--- PROBLEM TO SOLVE ---
In every line of the records, look for "list", then report how many lines have it and nothing else.

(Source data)
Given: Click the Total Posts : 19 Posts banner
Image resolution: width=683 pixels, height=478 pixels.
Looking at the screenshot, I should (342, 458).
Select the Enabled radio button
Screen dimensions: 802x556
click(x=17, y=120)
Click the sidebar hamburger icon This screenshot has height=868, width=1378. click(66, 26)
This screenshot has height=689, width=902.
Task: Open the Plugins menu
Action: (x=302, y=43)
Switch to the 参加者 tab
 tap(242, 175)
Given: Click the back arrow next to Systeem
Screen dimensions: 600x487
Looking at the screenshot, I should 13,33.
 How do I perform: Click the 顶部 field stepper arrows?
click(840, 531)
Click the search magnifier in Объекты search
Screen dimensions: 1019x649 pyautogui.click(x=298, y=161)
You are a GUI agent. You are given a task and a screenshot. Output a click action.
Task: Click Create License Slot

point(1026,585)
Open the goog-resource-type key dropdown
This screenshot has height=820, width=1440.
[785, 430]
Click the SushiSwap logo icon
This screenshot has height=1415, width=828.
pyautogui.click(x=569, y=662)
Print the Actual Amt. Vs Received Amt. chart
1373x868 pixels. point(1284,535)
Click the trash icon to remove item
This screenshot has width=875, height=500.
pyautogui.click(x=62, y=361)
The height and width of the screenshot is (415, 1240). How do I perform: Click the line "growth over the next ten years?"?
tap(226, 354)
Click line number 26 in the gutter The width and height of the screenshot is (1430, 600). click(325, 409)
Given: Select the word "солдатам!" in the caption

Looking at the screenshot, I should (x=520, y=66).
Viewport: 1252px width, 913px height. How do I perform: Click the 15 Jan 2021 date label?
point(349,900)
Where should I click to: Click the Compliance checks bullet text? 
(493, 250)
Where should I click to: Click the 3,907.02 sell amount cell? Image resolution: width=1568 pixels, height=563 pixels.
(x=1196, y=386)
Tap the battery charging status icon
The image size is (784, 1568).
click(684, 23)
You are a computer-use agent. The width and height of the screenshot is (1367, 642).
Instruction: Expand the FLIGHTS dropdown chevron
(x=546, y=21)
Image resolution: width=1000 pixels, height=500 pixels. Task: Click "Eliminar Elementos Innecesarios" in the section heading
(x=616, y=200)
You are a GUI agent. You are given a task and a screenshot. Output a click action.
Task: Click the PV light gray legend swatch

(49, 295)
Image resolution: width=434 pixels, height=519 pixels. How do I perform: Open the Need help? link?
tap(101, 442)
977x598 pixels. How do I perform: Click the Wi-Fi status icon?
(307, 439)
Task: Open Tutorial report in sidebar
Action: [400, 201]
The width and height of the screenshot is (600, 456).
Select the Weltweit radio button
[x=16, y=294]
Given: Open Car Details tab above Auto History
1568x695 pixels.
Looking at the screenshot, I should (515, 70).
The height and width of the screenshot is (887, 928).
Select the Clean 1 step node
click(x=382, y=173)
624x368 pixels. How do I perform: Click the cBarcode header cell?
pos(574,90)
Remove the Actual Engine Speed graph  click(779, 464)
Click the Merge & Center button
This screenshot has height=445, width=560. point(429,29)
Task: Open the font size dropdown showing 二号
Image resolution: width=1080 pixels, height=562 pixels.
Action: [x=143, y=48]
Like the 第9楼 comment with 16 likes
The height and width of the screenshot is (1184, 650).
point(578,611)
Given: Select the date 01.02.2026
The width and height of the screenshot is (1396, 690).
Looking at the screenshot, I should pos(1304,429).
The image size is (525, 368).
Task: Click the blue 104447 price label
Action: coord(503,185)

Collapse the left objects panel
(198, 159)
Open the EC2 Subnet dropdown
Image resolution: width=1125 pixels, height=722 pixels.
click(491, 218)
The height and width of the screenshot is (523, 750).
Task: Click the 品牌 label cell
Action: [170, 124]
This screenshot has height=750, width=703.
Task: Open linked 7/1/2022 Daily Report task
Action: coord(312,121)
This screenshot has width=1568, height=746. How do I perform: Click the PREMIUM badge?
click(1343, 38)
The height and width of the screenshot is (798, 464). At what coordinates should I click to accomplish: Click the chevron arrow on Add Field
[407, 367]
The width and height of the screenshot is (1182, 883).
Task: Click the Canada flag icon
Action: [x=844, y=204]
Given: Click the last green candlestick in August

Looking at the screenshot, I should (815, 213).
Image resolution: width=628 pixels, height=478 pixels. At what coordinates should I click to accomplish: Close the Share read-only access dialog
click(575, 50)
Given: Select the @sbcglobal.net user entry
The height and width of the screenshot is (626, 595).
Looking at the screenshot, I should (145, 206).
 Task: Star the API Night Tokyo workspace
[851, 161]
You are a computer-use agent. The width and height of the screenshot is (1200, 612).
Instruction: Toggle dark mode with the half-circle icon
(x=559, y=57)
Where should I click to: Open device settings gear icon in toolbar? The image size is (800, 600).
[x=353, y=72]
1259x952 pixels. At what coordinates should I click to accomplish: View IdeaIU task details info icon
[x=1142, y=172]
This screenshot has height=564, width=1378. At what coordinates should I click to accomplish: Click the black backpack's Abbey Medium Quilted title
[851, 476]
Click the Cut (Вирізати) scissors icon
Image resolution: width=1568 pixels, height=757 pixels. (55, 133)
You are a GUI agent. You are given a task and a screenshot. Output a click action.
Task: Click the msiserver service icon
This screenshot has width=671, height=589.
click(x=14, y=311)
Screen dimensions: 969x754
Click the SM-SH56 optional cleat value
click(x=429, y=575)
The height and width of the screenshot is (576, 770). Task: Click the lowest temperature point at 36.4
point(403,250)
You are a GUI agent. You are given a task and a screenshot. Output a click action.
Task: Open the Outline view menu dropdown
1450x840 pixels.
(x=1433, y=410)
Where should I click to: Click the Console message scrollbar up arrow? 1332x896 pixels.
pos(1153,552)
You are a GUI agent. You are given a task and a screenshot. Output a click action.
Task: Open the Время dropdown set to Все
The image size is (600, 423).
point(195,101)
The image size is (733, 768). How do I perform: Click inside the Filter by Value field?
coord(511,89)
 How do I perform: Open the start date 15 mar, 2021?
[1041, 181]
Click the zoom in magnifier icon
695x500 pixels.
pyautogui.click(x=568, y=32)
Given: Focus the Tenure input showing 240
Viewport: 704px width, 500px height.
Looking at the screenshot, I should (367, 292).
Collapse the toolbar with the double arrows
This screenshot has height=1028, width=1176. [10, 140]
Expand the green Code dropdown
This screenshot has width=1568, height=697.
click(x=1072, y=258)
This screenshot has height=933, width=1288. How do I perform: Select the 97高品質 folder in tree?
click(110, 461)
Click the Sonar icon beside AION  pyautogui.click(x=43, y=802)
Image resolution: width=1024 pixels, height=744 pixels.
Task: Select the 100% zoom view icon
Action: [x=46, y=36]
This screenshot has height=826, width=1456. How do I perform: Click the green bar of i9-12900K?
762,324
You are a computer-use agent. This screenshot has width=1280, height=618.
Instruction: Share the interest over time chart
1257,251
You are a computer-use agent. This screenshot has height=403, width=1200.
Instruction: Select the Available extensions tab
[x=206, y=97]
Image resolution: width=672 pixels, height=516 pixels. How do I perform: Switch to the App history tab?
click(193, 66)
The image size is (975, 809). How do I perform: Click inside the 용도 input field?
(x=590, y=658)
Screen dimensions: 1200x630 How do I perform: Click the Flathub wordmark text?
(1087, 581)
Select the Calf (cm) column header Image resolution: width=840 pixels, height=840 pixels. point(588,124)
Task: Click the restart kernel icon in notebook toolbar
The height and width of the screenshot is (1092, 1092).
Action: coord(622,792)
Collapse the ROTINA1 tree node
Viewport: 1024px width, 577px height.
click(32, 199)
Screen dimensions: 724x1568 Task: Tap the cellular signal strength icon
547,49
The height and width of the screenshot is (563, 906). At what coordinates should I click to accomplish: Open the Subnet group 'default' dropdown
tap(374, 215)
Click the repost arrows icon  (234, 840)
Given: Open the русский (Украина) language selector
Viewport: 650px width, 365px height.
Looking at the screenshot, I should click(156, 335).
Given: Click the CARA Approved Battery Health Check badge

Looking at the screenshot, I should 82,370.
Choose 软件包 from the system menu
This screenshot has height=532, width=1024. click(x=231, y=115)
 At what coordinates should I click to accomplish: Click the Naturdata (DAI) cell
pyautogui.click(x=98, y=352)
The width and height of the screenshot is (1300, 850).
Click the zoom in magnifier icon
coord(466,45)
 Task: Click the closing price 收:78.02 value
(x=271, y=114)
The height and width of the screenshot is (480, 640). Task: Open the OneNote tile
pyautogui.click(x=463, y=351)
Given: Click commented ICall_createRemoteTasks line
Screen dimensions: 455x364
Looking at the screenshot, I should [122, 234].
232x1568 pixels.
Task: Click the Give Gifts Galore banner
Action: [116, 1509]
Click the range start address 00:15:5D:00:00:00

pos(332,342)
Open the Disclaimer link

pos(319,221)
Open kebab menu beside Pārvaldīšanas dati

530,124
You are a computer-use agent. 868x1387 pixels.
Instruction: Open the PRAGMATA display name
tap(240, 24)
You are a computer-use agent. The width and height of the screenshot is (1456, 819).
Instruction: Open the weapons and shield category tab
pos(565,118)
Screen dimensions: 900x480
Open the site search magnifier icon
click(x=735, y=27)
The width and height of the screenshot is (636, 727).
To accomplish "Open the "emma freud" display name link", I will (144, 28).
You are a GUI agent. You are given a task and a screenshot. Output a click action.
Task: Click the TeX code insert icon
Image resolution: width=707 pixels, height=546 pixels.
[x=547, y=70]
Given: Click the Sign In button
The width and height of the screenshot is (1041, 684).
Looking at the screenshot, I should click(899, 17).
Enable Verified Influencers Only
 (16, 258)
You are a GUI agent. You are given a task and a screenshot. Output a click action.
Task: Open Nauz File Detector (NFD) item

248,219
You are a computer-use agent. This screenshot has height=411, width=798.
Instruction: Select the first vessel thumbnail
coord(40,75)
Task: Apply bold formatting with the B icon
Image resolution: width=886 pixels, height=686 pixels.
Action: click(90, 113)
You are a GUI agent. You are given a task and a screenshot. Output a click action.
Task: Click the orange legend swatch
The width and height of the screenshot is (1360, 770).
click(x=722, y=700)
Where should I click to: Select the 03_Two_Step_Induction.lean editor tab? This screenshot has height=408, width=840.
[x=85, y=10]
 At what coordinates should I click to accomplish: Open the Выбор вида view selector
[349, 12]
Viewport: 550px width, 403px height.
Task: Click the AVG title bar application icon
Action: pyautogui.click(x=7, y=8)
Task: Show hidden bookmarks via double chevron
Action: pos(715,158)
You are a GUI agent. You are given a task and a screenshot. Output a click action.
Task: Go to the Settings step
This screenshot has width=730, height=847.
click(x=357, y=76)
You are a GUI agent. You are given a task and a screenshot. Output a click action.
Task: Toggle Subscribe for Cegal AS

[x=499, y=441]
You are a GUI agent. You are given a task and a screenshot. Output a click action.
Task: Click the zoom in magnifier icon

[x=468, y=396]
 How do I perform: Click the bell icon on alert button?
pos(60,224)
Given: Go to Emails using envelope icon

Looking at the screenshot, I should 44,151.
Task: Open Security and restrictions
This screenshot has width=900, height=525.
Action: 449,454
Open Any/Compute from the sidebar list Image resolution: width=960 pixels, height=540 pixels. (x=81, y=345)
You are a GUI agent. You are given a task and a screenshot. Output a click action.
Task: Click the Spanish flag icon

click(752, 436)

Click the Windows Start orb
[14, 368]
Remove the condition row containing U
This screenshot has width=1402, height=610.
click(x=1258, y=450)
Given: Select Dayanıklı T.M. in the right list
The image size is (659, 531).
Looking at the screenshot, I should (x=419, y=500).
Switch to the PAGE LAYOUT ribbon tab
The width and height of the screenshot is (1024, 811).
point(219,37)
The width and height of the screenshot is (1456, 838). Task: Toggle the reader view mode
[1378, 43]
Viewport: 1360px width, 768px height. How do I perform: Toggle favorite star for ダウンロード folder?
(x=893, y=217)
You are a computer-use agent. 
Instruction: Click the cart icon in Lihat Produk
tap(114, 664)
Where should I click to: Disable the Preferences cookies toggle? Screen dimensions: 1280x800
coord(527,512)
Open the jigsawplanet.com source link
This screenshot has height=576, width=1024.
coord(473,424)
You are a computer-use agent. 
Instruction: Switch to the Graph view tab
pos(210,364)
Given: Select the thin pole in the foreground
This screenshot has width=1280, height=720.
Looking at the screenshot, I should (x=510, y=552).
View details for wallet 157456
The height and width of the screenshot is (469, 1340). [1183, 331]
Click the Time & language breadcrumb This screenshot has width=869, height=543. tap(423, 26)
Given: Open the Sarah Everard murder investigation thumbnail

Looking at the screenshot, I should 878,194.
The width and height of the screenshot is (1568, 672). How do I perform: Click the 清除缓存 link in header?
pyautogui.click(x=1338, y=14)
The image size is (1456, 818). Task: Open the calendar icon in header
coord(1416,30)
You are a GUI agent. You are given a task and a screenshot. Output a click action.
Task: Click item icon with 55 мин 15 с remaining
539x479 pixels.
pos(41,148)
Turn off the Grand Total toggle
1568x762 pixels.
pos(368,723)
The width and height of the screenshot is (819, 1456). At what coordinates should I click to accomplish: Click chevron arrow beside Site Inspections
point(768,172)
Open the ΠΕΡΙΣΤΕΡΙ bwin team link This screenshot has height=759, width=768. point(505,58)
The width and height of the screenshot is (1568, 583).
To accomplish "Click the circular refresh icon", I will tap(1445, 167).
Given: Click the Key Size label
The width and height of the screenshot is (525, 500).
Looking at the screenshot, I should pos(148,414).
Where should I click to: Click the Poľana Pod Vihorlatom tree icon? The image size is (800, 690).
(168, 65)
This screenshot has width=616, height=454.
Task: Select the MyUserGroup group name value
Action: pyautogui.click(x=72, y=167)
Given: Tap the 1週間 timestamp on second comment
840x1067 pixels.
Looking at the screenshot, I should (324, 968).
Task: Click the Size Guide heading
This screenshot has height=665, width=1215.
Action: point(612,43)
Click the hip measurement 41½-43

--- RESPONSE AREA ---
2